Italy has increased the limit for cash payments to €5,000 from the 1st of January 2023. Initially the maximum amount for cash transactions was €2,000. In the case of Norway cash payments between individuals are not limited by law. However, Norwegian law provides for a maximum amount of up to and including NOK 40,000 (approximately €3841) for merchants. Although in Denmark cash payments are limited to DKK 20,000 (approximately €2689), there is no limit for cash transactions between individuals.  From the 1st of July 2023 the cash payment limit for all natural and legal persons in Slovakia is €15,000. While in Slovenia merchants are only allowed to accept cash payments up to and including €5,000. Poland had planned to amend its legislation on limiting cash transactions in January 2024. These changes have been abandoned. There is currently no limitation for transactions between individuals.

The limit for cash payments between tax-registered merchants in Poland is PLN 15,000 (approximately EUR 3,300). The maximum amount that can be paid in cash in Latvia is limited to a maximum of EUR 7,200. In Lithuania from November 2022, the cash payment limit for individuals and companies is EUR 5,000. There are no restrictions on cash payments in Hungarian law. However, there is an exception for legal entities, trade associations and individuals subject to VAT, for which there is a cash payment limit of 1.5 million forints (approximately €41,695) per month.

Bulgaria, Romania and Greece also have limitations on cash payments. In the case of Bulgaria the limit up to which cash transactions can be made is around €5,108. In Romania payments to merchants can be made in cash as long as they do not exceed €1,000 per day. For the delivery of goods and services this limit is around €2,033 per day. Greece seems to have the most drastic limitation on cash payments. Greek law limits cash payments to a maximum of €500. A transaction exceeding this amount must be made by bank transfer. There are fairly advanced discussions about a change in Greek law that would limit cash payments to €200. As of January 2023, individuals or companies carrying out a registered activity in Croatia cannot accept cash payments of €10,000 or more.

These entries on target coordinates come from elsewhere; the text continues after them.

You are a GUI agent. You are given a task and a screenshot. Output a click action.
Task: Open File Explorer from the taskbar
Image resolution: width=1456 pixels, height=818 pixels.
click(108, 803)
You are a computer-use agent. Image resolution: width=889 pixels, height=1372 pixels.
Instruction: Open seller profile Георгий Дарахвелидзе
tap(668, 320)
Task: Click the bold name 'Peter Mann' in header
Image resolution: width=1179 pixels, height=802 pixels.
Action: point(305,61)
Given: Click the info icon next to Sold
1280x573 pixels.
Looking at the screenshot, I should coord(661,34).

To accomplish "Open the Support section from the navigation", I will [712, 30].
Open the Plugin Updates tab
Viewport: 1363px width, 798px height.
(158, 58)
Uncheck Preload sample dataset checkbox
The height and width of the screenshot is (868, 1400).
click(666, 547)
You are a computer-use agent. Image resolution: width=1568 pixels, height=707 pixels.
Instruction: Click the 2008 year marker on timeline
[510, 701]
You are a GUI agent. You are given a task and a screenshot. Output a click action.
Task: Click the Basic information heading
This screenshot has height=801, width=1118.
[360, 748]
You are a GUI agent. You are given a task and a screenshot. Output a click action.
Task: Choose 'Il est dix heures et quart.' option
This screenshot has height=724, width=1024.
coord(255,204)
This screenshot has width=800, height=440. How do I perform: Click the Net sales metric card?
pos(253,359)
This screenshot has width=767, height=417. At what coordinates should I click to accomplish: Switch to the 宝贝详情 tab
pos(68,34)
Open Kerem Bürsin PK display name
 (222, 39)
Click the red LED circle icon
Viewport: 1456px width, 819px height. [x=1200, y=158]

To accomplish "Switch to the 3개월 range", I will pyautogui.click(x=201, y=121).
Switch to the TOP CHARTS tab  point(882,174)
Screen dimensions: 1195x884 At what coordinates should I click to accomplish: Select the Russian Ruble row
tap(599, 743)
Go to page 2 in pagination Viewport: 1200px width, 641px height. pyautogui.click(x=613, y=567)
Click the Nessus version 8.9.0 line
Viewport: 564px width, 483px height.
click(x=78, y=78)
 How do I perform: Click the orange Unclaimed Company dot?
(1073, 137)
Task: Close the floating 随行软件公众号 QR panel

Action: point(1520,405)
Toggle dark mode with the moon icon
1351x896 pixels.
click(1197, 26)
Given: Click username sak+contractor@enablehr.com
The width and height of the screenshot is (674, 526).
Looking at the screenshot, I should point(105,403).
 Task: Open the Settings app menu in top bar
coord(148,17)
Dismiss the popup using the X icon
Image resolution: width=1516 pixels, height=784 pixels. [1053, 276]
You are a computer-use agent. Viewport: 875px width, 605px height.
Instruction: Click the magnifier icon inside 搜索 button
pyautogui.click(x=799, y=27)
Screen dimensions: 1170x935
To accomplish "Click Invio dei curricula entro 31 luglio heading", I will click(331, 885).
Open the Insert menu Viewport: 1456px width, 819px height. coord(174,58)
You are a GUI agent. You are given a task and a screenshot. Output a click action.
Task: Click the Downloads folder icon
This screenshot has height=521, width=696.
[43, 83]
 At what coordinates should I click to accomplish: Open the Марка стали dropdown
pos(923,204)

Strengthening the powers of financial intelligence units in the EU

In 2016, the European Commission presented an Action Plan to strengthen the fight against terrorism, following the terrorist attacks and revelations in the Panama Papers scandal. The 5th Anti-Money Laundering and Anti-Terrorism Directive aimed to strengthen the powers of the EU’s financial intelligence units and provided the tools for them to be able to identify, through greater transparency, the beneficial owners of companies and trusts by creating registers of beneficial owners. It also aimed, among other things, to prevent the risks linked to the use of virtual currencies for terrorist financing and to limit the use of prepaid cards. 

Romania failed the European Commission’s scrutiny

Romania has transposed the fifth Money Laundering Directive into law in 2019. However, the European Commission has identified several cases of failure to correctly transpose the Directive into Romanian domestic law. According to EC experts, “incorrect transposition affects, among other things, fundamental issues such as the existence of an effective sanctions regime when incorrect data is entered into the national register of beneficial owners”.

Specifically, the EC criticises the Bucharest authorities for exempting several categories of corporate and legal entities from the obligation to declare their beneficial owners (“beneficial owners”) in a central register, in circumvention of the European Directive. Thus, at the end of last year, the European Commission decided to initiate infringement proceedings by sending a letter of formal notice to Romania.